On PBS tonight, the American Experience series will be featuring a new documentary that chronicles how Boston became the first city in the United States to construct a subway system. The first chapter of The Race Underground can be viewed here:
It is always striking to see how much opposition infrastructure projects like this engender, particularly when balanced against how important they are to our modern lives. We must confess to being mass-transit boosters, but has anybody really wished there were less convenient transportation options? In any case, the documentary describes how traffic congestion led to the construction of the Tremont Street Subway, which eventually became the Green Line. Construction began in the spring of 1895 and the first sections opened on September 1, 1897.

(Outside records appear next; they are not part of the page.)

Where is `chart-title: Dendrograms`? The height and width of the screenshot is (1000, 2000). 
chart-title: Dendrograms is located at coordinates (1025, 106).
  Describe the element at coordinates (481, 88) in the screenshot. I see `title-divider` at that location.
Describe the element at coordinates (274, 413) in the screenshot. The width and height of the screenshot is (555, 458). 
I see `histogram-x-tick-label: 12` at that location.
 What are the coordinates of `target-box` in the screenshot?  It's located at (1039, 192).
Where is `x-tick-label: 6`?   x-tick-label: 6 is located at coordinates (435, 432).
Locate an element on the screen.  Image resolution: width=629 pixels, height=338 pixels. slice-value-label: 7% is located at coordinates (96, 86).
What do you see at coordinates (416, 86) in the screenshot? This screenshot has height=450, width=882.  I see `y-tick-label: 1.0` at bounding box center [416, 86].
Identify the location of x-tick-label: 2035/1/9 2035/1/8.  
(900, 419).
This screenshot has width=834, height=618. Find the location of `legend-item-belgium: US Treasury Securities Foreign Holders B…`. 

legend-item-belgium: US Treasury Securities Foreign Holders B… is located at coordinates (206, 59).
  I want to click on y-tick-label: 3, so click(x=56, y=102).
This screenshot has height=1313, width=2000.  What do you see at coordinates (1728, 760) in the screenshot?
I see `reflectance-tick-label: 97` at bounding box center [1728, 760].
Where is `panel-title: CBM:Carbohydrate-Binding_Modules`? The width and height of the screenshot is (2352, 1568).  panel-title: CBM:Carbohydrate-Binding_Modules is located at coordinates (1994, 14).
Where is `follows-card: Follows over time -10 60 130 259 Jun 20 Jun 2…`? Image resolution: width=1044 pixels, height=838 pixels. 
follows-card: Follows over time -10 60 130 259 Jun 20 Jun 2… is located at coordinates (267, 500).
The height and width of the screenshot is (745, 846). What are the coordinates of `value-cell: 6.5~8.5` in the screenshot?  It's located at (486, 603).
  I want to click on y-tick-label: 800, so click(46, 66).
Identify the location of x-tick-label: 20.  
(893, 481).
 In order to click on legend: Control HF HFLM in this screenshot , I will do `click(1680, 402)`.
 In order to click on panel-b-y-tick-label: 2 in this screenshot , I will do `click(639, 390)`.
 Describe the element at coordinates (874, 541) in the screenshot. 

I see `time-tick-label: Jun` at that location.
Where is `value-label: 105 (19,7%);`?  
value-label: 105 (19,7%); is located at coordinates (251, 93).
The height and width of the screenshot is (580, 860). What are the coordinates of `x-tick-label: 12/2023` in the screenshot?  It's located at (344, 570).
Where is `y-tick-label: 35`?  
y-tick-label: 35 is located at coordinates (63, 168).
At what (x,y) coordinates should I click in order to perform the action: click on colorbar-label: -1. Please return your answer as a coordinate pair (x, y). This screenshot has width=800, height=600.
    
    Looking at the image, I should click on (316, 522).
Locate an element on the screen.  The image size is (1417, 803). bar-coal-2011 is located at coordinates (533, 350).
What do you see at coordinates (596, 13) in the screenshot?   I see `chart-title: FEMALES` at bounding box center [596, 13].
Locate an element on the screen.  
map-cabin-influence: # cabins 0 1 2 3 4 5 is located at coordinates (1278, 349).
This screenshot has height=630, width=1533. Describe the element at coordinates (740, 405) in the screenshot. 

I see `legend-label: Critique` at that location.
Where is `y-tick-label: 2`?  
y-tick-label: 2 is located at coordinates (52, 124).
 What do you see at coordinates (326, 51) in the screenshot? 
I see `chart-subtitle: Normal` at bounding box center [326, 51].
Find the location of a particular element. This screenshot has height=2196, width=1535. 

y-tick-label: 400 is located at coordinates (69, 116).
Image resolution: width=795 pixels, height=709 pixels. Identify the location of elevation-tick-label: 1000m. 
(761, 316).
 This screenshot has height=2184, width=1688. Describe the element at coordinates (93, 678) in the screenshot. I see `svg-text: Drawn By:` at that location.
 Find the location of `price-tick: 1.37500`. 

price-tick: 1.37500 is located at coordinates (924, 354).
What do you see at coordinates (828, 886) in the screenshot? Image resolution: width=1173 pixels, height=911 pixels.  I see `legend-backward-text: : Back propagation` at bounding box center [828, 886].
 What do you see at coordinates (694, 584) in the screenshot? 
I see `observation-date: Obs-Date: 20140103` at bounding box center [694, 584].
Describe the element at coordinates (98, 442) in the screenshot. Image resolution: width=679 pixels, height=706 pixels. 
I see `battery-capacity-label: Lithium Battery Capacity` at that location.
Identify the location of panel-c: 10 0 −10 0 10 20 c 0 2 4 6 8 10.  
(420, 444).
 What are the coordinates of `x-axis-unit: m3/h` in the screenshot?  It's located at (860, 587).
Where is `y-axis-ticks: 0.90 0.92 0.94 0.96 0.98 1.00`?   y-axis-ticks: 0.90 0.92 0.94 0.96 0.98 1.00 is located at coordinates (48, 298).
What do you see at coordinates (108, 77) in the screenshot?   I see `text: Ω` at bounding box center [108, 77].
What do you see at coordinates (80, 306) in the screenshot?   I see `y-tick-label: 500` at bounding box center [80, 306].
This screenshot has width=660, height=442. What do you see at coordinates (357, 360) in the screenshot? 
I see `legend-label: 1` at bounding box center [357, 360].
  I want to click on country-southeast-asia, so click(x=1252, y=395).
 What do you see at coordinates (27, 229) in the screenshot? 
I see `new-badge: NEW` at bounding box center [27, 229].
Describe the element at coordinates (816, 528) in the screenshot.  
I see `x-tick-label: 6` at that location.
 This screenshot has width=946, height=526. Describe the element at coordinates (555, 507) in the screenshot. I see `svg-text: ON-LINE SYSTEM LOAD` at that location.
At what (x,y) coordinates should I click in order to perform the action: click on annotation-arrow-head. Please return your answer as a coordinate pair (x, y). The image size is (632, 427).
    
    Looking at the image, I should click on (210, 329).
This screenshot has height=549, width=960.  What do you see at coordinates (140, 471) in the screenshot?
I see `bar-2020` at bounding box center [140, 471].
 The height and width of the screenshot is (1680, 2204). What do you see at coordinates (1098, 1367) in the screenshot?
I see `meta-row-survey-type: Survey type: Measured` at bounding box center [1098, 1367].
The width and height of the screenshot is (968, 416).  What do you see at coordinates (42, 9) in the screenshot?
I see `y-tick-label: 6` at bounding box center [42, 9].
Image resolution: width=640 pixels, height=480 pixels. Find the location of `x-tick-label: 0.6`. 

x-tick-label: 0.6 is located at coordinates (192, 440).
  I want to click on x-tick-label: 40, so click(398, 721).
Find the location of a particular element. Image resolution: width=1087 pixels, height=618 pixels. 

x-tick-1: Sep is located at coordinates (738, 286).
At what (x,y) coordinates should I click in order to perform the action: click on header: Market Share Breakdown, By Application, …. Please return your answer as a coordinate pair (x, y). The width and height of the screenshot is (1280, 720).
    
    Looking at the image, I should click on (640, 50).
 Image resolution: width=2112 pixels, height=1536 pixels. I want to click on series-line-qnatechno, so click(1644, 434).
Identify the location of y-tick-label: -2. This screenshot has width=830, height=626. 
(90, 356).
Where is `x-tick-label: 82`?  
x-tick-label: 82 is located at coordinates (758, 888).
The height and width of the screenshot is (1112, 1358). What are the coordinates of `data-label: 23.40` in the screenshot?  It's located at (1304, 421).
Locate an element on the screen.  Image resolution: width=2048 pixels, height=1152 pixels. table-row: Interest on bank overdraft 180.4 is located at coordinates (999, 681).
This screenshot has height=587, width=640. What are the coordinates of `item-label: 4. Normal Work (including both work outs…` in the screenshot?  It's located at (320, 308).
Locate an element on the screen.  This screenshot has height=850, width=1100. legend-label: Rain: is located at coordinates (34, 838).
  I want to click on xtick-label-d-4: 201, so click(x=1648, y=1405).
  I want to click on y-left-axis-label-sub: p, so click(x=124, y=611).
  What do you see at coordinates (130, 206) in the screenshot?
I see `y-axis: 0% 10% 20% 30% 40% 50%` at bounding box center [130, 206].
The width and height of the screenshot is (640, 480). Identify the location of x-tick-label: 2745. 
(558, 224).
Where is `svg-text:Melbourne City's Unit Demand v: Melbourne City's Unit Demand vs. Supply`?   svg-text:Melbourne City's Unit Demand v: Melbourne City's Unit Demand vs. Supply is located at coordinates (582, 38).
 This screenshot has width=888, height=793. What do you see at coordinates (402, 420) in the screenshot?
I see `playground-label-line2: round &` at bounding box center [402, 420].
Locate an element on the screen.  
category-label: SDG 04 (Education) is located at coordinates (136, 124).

For the theatergoers of Boston, the new subway was particularly noticeable insomuch that it alleviated nightly traffic problems by removing streetcars from Termont and Boylston Streets and curtailing the crush of carriages that crowded downtown when the shows let out. Unfortunately, the subway proved so popular that the theater crowds were soon facing what the Boston Globe described as an “underground crush” in the subway. This entertaining article noted that the station just after the theaters let out was “a great time and place to observe people actuated by their more primitive impulses and instincts; for there, possessed solely by the desire of getting home as quickly as possible…men and women in rich and immaculate attire struggle and push with the meanest raiment, and almost every face is an index to an anxious, disappointed or angry state of mind.” And so, as it goes, solving one problem created several new ones.